● Activity
Wherever the string "agent" occurs in a line of these records, report that line.

:: Task input

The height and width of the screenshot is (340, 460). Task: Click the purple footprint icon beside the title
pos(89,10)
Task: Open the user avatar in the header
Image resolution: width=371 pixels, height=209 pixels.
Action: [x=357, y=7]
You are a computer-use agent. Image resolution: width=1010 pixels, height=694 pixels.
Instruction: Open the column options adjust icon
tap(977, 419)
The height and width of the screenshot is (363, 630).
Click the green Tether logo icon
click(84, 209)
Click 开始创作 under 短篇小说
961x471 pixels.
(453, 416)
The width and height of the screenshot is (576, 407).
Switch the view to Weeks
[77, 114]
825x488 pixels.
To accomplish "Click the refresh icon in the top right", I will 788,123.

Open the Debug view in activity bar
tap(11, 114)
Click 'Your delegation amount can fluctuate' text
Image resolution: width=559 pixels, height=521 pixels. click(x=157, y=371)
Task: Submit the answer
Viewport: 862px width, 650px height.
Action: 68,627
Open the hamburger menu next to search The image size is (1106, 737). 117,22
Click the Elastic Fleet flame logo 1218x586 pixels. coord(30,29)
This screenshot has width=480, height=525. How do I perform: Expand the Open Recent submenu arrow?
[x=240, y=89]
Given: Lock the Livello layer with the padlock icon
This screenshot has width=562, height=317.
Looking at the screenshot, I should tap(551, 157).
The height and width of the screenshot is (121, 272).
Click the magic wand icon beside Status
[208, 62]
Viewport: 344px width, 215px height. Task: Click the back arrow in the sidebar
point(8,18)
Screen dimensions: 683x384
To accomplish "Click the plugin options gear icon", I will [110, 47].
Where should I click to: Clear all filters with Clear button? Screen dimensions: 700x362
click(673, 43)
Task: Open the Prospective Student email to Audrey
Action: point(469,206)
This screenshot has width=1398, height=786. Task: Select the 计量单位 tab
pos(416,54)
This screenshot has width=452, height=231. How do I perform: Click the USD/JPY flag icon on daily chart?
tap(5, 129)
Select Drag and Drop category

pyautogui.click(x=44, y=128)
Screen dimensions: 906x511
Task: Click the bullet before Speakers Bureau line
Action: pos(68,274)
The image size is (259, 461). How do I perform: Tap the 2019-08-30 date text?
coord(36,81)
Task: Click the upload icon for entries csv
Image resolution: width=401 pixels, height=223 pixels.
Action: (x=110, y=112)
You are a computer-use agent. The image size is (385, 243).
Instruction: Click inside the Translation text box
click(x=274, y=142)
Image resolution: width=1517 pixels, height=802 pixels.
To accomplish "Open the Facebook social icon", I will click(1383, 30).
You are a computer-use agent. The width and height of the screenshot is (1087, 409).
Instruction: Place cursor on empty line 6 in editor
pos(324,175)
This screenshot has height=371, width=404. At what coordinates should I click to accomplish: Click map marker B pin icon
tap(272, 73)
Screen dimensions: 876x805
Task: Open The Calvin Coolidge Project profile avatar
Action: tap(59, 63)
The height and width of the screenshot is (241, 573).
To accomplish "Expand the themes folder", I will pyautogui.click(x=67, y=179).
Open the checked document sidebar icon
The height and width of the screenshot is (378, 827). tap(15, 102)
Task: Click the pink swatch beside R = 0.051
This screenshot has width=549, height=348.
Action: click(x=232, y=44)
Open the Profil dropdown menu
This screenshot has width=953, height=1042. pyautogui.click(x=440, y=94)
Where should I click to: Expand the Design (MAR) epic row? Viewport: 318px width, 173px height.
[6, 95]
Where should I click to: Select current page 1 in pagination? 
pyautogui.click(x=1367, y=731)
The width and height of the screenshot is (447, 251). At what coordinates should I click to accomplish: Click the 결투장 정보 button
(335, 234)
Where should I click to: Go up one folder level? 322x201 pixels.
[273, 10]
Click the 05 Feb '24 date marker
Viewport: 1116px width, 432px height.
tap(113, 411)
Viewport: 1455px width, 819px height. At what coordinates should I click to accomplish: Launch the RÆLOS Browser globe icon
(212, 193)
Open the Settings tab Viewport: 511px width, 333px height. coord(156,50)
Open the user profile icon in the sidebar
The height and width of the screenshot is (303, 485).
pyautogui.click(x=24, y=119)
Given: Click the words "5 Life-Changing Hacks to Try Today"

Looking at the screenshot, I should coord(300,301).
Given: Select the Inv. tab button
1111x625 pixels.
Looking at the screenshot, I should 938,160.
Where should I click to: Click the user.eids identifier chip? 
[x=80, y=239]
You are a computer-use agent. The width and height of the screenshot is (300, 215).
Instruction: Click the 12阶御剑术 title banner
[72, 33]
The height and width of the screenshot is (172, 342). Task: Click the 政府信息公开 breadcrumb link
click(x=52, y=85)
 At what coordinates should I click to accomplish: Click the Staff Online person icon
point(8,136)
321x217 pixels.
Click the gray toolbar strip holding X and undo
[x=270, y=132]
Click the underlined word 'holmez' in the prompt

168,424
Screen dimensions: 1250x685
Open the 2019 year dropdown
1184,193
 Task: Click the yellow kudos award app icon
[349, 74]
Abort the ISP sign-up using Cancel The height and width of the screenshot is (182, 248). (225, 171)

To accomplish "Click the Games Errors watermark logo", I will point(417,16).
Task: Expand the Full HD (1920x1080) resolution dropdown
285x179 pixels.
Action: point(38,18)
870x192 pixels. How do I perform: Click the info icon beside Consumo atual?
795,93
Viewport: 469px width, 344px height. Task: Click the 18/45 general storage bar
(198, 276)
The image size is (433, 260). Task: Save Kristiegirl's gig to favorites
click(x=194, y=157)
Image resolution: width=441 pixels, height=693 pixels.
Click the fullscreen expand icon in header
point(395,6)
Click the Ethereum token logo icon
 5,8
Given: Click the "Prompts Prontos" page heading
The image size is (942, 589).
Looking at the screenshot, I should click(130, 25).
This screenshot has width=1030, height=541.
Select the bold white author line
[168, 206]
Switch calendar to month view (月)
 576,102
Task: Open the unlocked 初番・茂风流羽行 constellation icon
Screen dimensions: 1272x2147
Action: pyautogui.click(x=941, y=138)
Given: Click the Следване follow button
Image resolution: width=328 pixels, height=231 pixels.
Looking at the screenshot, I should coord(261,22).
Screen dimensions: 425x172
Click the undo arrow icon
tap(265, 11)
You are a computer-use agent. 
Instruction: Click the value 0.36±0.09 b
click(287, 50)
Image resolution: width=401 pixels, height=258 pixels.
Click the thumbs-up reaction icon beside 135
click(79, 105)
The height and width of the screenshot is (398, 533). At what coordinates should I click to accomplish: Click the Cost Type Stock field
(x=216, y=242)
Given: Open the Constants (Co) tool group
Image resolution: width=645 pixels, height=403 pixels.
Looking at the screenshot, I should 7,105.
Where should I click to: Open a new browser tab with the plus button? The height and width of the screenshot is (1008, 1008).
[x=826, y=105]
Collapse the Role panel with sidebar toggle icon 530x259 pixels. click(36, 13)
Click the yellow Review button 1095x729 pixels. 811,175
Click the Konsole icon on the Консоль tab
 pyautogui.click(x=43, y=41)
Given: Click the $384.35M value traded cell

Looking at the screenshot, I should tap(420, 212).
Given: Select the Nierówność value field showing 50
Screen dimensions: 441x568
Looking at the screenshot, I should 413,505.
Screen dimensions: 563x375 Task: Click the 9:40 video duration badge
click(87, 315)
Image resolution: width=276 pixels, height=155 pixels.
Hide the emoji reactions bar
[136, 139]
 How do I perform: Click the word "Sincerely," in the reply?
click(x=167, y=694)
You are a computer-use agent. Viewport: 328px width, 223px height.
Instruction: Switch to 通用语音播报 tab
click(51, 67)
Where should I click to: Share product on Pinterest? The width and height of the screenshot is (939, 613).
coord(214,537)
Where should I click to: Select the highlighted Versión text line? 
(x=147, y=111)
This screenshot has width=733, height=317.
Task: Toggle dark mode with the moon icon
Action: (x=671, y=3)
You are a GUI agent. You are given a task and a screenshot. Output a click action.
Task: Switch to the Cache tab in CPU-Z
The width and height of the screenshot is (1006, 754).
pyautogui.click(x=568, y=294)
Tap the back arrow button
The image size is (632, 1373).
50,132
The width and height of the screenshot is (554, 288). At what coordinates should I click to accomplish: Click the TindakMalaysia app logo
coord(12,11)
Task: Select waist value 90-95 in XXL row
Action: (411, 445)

::::

● Response to the exercise
You are a computer-use agent. Image resolution: width=1010 pixels, height=694 pixels.
You are a computer-use agent. The image size is (385, 243).
You are a computer-use agent. The width and height of the screenshot is (1087, 409).
You are a computer-use agent. The width and height of the screenshot is (300, 215).
You are a computer-use agent. 
You are a computer-use agent. Viewport: 328px width, 223px height.
You are a GUI agent. You are given a task and a screenshot. Output a click action.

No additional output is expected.